Adm. Joseph Worthington, when he was a Midshipman

“The Benham was on the side bearing the brunt of the attack and was shooting with everything she had.  One 5″ shell from the Yorktown went through the Benham stack and killed one of our officers and wounded others.  There was no way to dodge the shells of our carrier  as she fought in desperation.  The attack lasted roughly 10 minutes and the Yorktown took a strong list.

men trying to extinguish the fires on the USS Yorktown

men trying to extinguish the fires on the USS Yorktown

“The captain of the Yorktown gave an order to abandon ship, officers and men slid over the side, climbed down nets and went into the water.  We and two other destroyers tried to pick up as many as we could from the water.  The commodore ordered us to pull out and send other ships in, but there were too many survivors in the water around our propellers.  We had taken aboard about 725 survivors – we had far more than capacity, but if there are people in the water you have to pick them up… including a fighter pilot, while we were steaming away.  He was some distance from the Yorktown and just by the grace of God we spotted him.

USS Benham

USS Benham

“In daylight we were ordered to transfer survivors to the Portland.  We rigged 4 breeches buoys, and by using an airplane crane, we transferred the survivors.  Some were wounded and they were transferred by stretcher.  It was a slow and tedious procedure… during all this the executive officer of the Portland asked how many more, I said, ‘Oh about 400.’  He replied, ‘We already have 400 by actual count.’  So I said, ‘Well, that is about half the number that are coming, so we will take your count.’  And he replied, ‘What do you think this is, the Grand Hotel?”‘

“I must say that the Portland sowed what a ship can do when the crew is properly trained.  They not only handled the breeches buoys, the stretchers and the ambulatory cases, but they also launched and recovered planes for antisubmarine patrol… they were able to get the planes in the air and then pick them up by what they called the dog method, on a sled – all going on simultaneously.

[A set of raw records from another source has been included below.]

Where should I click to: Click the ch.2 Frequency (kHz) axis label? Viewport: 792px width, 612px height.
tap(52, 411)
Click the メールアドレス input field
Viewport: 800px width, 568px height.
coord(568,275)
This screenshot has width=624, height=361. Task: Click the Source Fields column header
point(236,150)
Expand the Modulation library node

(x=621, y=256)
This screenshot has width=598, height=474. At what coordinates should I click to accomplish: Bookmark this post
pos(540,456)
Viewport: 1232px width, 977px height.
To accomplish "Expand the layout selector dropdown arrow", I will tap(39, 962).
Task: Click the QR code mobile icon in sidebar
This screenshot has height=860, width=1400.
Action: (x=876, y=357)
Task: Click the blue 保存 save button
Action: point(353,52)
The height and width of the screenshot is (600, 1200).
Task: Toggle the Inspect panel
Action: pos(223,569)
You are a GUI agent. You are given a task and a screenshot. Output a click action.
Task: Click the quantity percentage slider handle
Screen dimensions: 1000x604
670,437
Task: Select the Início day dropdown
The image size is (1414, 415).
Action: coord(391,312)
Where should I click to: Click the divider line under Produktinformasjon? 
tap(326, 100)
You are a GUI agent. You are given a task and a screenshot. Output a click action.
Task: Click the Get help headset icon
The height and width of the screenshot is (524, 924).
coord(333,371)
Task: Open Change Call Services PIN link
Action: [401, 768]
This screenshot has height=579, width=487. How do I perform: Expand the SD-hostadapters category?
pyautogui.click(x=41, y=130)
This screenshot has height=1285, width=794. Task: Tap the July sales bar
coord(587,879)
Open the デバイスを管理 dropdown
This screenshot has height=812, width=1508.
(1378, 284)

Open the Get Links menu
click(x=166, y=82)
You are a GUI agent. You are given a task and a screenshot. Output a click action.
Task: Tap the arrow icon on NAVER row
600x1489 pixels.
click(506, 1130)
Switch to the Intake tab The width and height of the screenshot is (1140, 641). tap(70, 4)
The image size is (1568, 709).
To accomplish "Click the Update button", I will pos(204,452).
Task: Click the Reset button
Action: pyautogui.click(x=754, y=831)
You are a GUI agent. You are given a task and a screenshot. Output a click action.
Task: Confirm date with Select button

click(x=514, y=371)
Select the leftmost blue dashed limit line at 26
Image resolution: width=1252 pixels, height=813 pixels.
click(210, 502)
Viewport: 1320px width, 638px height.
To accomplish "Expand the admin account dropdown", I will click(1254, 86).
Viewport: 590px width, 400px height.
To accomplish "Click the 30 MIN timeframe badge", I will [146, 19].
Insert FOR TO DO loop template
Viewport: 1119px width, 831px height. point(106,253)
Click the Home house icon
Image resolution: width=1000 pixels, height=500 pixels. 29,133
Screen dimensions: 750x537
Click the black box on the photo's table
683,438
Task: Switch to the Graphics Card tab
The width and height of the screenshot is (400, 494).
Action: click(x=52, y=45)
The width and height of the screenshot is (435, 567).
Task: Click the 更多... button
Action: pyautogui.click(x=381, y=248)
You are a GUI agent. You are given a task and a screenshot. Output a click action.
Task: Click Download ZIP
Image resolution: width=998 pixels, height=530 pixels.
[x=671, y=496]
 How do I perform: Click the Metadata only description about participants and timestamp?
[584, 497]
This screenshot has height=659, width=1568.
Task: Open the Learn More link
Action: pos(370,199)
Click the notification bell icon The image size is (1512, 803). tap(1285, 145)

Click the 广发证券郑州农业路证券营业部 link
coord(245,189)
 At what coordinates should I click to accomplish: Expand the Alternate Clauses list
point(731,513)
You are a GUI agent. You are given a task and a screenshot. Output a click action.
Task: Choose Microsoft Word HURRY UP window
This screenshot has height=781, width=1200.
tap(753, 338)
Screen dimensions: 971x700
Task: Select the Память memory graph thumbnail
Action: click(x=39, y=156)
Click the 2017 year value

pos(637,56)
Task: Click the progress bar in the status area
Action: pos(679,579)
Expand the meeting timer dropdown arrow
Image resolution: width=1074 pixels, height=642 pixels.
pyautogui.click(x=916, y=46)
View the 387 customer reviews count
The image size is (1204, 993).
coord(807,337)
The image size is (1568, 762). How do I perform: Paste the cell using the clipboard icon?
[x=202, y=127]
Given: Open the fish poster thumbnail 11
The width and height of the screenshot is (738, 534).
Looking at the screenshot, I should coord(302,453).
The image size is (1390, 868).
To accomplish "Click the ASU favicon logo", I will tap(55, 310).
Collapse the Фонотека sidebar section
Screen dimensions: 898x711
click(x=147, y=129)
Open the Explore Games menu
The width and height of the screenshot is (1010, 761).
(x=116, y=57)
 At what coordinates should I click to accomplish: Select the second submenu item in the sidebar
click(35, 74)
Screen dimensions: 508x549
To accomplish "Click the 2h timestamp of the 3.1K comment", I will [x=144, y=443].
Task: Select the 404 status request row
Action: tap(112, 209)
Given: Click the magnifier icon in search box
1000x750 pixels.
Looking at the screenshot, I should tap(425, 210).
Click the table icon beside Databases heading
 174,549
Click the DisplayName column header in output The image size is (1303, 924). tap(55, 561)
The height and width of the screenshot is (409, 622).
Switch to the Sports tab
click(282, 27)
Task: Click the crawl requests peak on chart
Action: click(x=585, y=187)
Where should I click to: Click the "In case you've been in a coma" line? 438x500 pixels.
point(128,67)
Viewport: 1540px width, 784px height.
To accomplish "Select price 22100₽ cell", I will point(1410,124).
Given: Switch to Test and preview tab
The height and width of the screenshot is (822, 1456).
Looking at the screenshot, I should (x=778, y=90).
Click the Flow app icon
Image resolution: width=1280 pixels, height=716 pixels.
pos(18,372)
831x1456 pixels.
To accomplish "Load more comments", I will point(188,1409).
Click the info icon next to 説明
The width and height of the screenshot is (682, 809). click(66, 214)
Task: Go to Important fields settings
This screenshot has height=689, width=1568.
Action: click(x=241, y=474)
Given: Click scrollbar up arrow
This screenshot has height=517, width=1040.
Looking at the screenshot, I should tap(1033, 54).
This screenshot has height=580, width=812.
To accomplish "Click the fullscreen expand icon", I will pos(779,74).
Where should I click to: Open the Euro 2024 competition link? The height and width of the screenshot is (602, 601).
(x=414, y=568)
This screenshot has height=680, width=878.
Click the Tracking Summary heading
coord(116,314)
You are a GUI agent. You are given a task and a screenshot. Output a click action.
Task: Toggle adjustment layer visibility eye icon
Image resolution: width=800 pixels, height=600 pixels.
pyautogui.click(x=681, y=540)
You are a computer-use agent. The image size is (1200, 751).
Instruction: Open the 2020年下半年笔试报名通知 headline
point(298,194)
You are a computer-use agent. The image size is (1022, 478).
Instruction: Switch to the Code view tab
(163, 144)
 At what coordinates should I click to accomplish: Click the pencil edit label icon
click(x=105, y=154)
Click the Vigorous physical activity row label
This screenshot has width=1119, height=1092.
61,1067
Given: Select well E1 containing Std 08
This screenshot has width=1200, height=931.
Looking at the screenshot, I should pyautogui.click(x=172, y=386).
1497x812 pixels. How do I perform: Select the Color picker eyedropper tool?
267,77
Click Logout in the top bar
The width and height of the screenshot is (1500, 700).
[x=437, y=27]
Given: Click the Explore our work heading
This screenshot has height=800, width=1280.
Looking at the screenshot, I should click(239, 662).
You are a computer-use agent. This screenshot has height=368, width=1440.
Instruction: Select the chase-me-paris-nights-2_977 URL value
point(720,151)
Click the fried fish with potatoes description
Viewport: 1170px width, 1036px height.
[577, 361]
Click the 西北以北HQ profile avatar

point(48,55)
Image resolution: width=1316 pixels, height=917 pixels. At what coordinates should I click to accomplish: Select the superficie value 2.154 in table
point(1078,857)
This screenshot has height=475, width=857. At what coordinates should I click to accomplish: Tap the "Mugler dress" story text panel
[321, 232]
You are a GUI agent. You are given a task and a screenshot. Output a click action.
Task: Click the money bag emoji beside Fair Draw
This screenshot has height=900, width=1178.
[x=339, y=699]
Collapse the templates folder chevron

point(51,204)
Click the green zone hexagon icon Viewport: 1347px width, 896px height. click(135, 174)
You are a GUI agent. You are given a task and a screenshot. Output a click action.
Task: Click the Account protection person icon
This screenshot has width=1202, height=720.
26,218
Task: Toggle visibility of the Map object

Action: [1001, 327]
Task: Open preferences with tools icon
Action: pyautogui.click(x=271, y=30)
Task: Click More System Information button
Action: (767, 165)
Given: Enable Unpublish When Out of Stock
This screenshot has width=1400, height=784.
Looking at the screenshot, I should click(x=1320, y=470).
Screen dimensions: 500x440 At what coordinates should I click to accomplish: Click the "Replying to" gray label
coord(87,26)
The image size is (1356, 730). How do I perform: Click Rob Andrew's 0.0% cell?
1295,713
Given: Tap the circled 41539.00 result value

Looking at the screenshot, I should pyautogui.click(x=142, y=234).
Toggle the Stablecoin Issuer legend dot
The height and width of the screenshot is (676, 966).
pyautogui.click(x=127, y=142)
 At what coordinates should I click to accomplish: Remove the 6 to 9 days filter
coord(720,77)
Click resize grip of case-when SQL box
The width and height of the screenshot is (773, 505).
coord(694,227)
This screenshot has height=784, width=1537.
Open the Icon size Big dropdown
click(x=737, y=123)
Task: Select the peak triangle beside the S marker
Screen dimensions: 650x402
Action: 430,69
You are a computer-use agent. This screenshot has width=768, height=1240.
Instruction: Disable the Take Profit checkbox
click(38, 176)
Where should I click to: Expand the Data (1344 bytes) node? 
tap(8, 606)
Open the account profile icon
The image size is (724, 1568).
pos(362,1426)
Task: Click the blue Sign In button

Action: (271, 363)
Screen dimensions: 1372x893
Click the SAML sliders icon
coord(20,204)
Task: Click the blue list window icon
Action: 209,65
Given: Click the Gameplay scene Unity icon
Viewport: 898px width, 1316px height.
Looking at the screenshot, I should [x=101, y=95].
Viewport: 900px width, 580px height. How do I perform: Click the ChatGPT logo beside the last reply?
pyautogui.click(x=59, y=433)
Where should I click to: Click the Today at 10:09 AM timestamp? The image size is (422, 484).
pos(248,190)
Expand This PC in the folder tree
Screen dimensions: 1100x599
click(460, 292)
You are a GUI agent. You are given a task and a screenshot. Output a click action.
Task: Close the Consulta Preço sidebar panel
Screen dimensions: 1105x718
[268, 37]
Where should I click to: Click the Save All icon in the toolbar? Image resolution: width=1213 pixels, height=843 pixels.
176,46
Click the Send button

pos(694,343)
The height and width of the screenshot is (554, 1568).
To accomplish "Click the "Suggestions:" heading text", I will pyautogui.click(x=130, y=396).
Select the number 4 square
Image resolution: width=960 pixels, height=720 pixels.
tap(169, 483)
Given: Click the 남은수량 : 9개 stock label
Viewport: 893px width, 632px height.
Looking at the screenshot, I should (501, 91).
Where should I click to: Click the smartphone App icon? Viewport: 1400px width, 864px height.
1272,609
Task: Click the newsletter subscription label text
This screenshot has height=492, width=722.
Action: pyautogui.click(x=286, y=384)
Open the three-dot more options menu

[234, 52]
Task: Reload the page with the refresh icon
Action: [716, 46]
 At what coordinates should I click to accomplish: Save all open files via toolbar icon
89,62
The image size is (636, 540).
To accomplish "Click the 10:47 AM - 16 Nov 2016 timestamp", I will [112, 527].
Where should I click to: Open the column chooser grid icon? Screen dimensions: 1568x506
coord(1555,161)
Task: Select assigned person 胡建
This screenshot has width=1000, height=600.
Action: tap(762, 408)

“The Yorktown was in tow by the fleet tug Vireo when the Benham returned.  The Hammann was alongside powering salvage pumps and lights and 6 destroyers provided a circular screen.  Then reports came in that torpedoes were on the way. When we got around the bow, we saw the Hammann sinking fast…  We were ordered to attempt rescue operations.

USS Hammann (DD-412)  explodes

USS Hammann (DD-412) explodes

At least 3 torpedoes hit the Yorktown.  They had gone under the Hammann and when they exploded on their target, depth charges and torpedoes on the Hammann blew.  “We had no life rafts left, no boats left… The only thing to do was put men in life jackets and use lifelines.  This time we recovered nearly 200.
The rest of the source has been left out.